Stored records:
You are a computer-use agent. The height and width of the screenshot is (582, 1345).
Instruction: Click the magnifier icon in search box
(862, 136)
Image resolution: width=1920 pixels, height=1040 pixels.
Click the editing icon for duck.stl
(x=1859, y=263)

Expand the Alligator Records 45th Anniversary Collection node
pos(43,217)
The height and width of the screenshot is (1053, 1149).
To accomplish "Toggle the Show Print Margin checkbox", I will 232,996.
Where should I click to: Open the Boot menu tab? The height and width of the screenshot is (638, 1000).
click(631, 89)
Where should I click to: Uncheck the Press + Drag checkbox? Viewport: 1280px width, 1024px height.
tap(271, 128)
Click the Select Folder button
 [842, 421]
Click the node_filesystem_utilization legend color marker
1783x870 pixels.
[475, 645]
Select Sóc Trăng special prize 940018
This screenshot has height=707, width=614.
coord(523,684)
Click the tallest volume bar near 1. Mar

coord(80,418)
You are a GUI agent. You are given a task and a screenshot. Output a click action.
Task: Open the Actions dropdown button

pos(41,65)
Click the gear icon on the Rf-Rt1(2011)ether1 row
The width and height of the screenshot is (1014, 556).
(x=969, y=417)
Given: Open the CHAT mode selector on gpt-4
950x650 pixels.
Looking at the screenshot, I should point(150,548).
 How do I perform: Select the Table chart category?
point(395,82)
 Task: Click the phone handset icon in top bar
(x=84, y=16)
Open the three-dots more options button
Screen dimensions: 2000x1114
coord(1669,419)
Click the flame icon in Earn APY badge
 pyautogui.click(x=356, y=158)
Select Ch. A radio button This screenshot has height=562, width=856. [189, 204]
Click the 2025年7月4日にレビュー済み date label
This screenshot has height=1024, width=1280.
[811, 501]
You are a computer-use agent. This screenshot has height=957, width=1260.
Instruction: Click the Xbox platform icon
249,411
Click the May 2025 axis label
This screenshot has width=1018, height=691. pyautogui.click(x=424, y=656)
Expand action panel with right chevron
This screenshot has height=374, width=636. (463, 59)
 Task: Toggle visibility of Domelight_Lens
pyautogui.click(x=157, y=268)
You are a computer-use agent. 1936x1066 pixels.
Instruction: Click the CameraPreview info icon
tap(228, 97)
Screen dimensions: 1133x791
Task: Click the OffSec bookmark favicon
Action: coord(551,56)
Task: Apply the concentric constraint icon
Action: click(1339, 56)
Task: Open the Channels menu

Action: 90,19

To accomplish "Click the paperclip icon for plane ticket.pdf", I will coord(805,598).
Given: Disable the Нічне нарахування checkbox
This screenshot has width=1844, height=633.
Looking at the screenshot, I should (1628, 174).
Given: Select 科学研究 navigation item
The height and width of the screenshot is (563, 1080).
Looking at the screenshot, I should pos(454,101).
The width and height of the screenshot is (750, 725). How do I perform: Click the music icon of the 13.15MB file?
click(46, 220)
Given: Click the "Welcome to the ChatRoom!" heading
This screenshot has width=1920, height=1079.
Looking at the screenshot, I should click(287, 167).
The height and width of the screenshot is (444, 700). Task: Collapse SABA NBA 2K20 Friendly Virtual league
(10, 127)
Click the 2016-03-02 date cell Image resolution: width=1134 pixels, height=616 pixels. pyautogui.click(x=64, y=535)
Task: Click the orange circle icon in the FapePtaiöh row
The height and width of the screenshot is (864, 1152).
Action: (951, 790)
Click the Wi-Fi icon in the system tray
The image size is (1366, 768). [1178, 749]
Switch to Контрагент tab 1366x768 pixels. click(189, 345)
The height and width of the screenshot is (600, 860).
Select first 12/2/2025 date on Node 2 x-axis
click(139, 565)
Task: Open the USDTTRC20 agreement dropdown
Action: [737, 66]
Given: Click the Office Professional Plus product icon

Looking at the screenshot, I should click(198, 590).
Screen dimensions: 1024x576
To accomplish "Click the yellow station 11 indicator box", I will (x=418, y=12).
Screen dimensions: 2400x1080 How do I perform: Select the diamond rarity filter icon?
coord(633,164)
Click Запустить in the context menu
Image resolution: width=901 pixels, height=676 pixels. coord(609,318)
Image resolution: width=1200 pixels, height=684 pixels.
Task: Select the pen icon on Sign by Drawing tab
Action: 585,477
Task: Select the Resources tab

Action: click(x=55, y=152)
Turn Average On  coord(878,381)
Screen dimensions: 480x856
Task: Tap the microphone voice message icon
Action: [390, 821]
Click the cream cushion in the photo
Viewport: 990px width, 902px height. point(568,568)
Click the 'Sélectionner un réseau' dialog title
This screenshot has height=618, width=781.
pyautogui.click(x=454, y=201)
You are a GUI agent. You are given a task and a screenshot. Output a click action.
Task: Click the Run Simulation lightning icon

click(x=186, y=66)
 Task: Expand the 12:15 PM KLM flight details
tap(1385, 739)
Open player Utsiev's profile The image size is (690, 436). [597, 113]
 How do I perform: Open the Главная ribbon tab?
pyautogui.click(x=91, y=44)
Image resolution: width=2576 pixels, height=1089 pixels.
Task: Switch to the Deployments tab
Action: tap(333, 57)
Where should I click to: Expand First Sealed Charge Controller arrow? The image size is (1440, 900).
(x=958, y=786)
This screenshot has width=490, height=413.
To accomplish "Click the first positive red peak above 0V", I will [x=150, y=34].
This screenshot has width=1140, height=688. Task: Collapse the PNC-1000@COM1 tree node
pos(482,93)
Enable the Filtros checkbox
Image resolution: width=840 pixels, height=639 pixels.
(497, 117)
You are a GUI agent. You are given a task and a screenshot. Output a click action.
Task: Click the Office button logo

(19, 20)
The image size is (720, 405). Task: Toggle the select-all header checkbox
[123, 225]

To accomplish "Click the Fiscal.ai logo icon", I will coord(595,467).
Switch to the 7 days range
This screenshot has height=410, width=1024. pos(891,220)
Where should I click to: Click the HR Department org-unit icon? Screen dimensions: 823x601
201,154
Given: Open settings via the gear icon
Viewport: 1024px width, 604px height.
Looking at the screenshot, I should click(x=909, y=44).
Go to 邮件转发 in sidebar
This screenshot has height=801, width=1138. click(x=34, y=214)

Problem to work on: All of the entries must be given again, word for word.

Reply:
You are a computer-use agent. The height and width of the screenshot is (582, 1345).
Instruction: Click the magnifier icon in search box
(862, 136)
Image resolution: width=1920 pixels, height=1040 pixels.
Click the editing icon for duck.stl
(x=1859, y=263)

Expand the Alligator Records 45th Anniversary Collection node
pos(43,217)
The height and width of the screenshot is (1053, 1149).
To accomplish "Toggle the Show Print Margin checkbox", I will 232,996.
Where should I click to: Open the Boot menu tab? The height and width of the screenshot is (638, 1000).
click(631, 89)
Where should I click to: Uncheck the Press + Drag checkbox? Viewport: 1280px width, 1024px height.
tap(271, 128)
Click the Select Folder button
 [842, 421]
Click the node_filesystem_utilization legend color marker
1783x870 pixels.
[475, 645]
Select Sóc Trăng special prize 940018
This screenshot has height=707, width=614.
coord(523,684)
Click the tallest volume bar near 1. Mar

coord(80,418)
You are a GUI agent. You are given a task and a screenshot. Output a click action.
Task: Open the Actions dropdown button

pos(41,65)
Click the gear icon on the Rf-Rt1(2011)ether1 row
The width and height of the screenshot is (1014, 556).
(x=969, y=417)
Given: Open the CHAT mode selector on gpt-4
950x650 pixels.
Looking at the screenshot, I should point(150,548).
 How do I perform: Select the Table chart category?
point(395,82)
 Task: Click the phone handset icon in top bar
(x=84, y=16)
Open the three-dots more options button
Screen dimensions: 2000x1114
coord(1669,419)
Click the flame icon in Earn APY badge
 pyautogui.click(x=356, y=158)
Select Ch. A radio button This screenshot has height=562, width=856. [189, 204]
Click the 2025年7月4日にレビュー済み date label
This screenshot has height=1024, width=1280.
[811, 501]
You are a computer-use agent. This screenshot has height=957, width=1260.
Instruction: Click the Xbox platform icon
249,411
Click the May 2025 axis label
This screenshot has width=1018, height=691. pyautogui.click(x=424, y=656)
Expand action panel with right chevron
This screenshot has height=374, width=636. (463, 59)
 Task: Toggle visibility of Domelight_Lens
pyautogui.click(x=157, y=268)
You are a computer-use agent. 1936x1066 pixels.
Instruction: Click the CameraPreview info icon
tap(228, 97)
Screen dimensions: 1133x791
Task: Click the OffSec bookmark favicon
Action: coord(551,56)
Task: Apply the concentric constraint icon
Action: click(1339, 56)
Task: Open the Channels menu

Action: 90,19

To accomplish "Click the paperclip icon for plane ticket.pdf", I will coord(805,598).
Given: Disable the Нічне нарахування checkbox
This screenshot has width=1844, height=633.
Looking at the screenshot, I should (1628, 174).
Given: Select 科学研究 navigation item
The height and width of the screenshot is (563, 1080).
Looking at the screenshot, I should pos(454,101).
The width and height of the screenshot is (750, 725). How do I perform: Click the music icon of the 13.15MB file?
click(46, 220)
Given: Click the "Welcome to the ChatRoom!" heading
This screenshot has width=1920, height=1079.
Looking at the screenshot, I should click(287, 167).
The height and width of the screenshot is (444, 700). Task: Collapse SABA NBA 2K20 Friendly Virtual league
(10, 127)
Click the 2016-03-02 date cell Image resolution: width=1134 pixels, height=616 pixels. pyautogui.click(x=64, y=535)
Task: Click the orange circle icon in the FapePtaiöh row
The height and width of the screenshot is (864, 1152).
Action: (951, 790)
Click the Wi-Fi icon in the system tray
The image size is (1366, 768). [1178, 749]
Switch to Контрагент tab 1366x768 pixels. click(189, 345)
The height and width of the screenshot is (600, 860).
Select first 12/2/2025 date on Node 2 x-axis
click(139, 565)
Task: Open the USDTTRC20 agreement dropdown
Action: [737, 66]
Given: Click the Office Professional Plus product icon

Looking at the screenshot, I should click(198, 590).
Screen dimensions: 1024x576
To accomplish "Click the yellow station 11 indicator box", I will (x=418, y=12).
Screen dimensions: 2400x1080 How do I perform: Select the diamond rarity filter icon?
coord(633,164)
Click Запустить in the context menu
Image resolution: width=901 pixels, height=676 pixels. coord(609,318)
Image resolution: width=1200 pixels, height=684 pixels.
Task: Select the pen icon on Sign by Drawing tab
Action: 585,477
Task: Select the Resources tab

Action: click(x=55, y=152)
Turn Average On  coord(878,381)
Screen dimensions: 480x856
Task: Tap the microphone voice message icon
Action: [390, 821]
Click the cream cushion in the photo
Viewport: 990px width, 902px height. point(568,568)
Click the 'Sélectionner un réseau' dialog title
This screenshot has height=618, width=781.
pyautogui.click(x=454, y=201)
You are a GUI agent. You are given a task and a screenshot. Output a click action.
Task: Click the Run Simulation lightning icon

click(x=186, y=66)
 Task: Expand the 12:15 PM KLM flight details
tap(1385, 739)
Open player Utsiev's profile The image size is (690, 436). [597, 113]
 How do I perform: Open the Главная ribbon tab?
pyautogui.click(x=91, y=44)
Image resolution: width=2576 pixels, height=1089 pixels.
Task: Switch to the Deployments tab
Action: tap(333, 57)
Where should I click to: Expand First Sealed Charge Controller arrow? The image size is (1440, 900).
(x=958, y=786)
This screenshot has width=490, height=413.
To accomplish "Click the first positive red peak above 0V", I will [x=150, y=34].
This screenshot has width=1140, height=688. Task: Collapse the PNC-1000@COM1 tree node
pos(482,93)
Enable the Filtros checkbox
Image resolution: width=840 pixels, height=639 pixels.
(497, 117)
You are a GUI agent. You are given a task and a screenshot. Output a click action.
Task: Click the Office button logo

(19, 20)
The image size is (720, 405). Task: Toggle the select-all header checkbox
[123, 225]

To accomplish "Click the Fiscal.ai logo icon", I will coord(595,467).
Switch to the 7 days range
This screenshot has height=410, width=1024. pos(891,220)
Where should I click to: Click the HR Department org-unit icon? Screen dimensions: 823x601
201,154
Given: Open settings via the gear icon
Viewport: 1024px width, 604px height.
Looking at the screenshot, I should click(x=909, y=44).
Go to 邮件转发 in sidebar
This screenshot has height=801, width=1138. click(x=34, y=214)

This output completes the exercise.